A spokeswoman for the City of London told PA that an investigation was underway and "therefore it would be inappropriate for us to provide further details at this stage." She added all the financial institutions identified have been fully informed of the situation.
Experts said in countries such as India, controls were not yet in place to prevent this kind of incident happening.
"In the U.K. we have a set of high standards for banking. This attitude of business does not exist in India yet," said Paul Howard, managing director of data security company Disuk. "It is very easy to bribe someone when their view of what is a lot of money is different to yours."
Donal Casey, Consultant, Diagonal Security said banks and the call center companies should have security processes and procedures in place that alert them to this type of fraudulent or suspicious behavior.
"Something clearly has gone wrong in this instance. The banks and the outsourcers must quickly review their security practices, to identify how this could have possibly happened. It shouldn't be possible for one individual to collect this level of detail on thousands of customers," said Casey.
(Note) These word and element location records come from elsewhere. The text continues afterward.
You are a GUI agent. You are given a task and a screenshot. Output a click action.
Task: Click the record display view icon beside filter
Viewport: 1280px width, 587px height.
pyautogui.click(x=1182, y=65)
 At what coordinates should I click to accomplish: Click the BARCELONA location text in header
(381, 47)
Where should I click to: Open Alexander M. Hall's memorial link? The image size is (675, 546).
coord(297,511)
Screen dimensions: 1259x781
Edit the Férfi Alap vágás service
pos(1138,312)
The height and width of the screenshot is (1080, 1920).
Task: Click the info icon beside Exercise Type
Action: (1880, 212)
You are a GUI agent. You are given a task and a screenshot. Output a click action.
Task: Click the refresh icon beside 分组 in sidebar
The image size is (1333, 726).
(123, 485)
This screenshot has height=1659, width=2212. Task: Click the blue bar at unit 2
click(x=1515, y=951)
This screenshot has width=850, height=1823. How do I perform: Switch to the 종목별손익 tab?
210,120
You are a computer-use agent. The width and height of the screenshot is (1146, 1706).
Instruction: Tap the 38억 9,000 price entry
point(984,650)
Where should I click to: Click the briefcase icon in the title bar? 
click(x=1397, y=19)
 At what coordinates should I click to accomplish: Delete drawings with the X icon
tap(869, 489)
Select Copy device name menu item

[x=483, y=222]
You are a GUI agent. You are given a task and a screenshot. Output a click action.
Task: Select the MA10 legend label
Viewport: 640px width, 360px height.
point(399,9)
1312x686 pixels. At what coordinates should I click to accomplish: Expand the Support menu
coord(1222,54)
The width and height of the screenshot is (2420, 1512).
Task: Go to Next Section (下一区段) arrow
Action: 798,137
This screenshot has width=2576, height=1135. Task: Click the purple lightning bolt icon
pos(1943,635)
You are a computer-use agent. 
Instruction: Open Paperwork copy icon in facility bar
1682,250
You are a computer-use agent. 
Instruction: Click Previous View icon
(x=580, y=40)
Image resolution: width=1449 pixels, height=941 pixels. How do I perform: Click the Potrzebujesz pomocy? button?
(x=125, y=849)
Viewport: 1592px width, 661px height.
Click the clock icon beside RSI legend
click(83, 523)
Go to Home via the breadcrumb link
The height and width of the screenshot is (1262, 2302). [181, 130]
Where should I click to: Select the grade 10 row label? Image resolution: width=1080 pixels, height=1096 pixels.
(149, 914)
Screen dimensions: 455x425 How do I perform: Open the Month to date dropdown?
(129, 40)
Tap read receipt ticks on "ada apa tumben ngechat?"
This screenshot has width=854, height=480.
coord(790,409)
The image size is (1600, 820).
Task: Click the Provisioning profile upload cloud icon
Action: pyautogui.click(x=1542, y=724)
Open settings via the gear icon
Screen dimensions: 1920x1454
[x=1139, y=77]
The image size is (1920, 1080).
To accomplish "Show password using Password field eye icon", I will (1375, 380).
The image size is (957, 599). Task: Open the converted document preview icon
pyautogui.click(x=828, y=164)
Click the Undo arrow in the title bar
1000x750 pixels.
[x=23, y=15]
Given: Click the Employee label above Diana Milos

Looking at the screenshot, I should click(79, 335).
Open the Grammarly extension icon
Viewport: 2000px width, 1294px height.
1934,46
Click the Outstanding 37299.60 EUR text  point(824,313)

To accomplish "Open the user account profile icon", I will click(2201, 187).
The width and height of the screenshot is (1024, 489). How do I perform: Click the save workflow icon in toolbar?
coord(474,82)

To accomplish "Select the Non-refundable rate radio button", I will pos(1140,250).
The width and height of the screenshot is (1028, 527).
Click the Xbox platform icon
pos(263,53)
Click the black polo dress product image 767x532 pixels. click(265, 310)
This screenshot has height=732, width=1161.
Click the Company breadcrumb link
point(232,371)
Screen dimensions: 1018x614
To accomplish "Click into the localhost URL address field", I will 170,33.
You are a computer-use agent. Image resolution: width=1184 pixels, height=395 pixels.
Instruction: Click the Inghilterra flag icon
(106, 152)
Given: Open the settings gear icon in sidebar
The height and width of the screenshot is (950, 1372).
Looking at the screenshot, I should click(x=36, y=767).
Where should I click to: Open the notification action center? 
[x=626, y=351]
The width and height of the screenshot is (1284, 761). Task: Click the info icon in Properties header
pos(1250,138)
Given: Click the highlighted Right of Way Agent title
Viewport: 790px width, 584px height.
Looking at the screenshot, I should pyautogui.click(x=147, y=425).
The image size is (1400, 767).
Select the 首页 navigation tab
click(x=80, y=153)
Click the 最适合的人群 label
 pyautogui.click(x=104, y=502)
Howard said there was a lack of separation between different departments in these outsourced operations and this could lead to one department holding all the details on account holders. He urged banks to ensure that outsourced companies separate information in order to keep a good level of security.
As reported in SC Magazine earlier this week, the huge security breach that exposed more than 40 million credit cards to potential fraud appears to be the work of organized criminals, according to experts.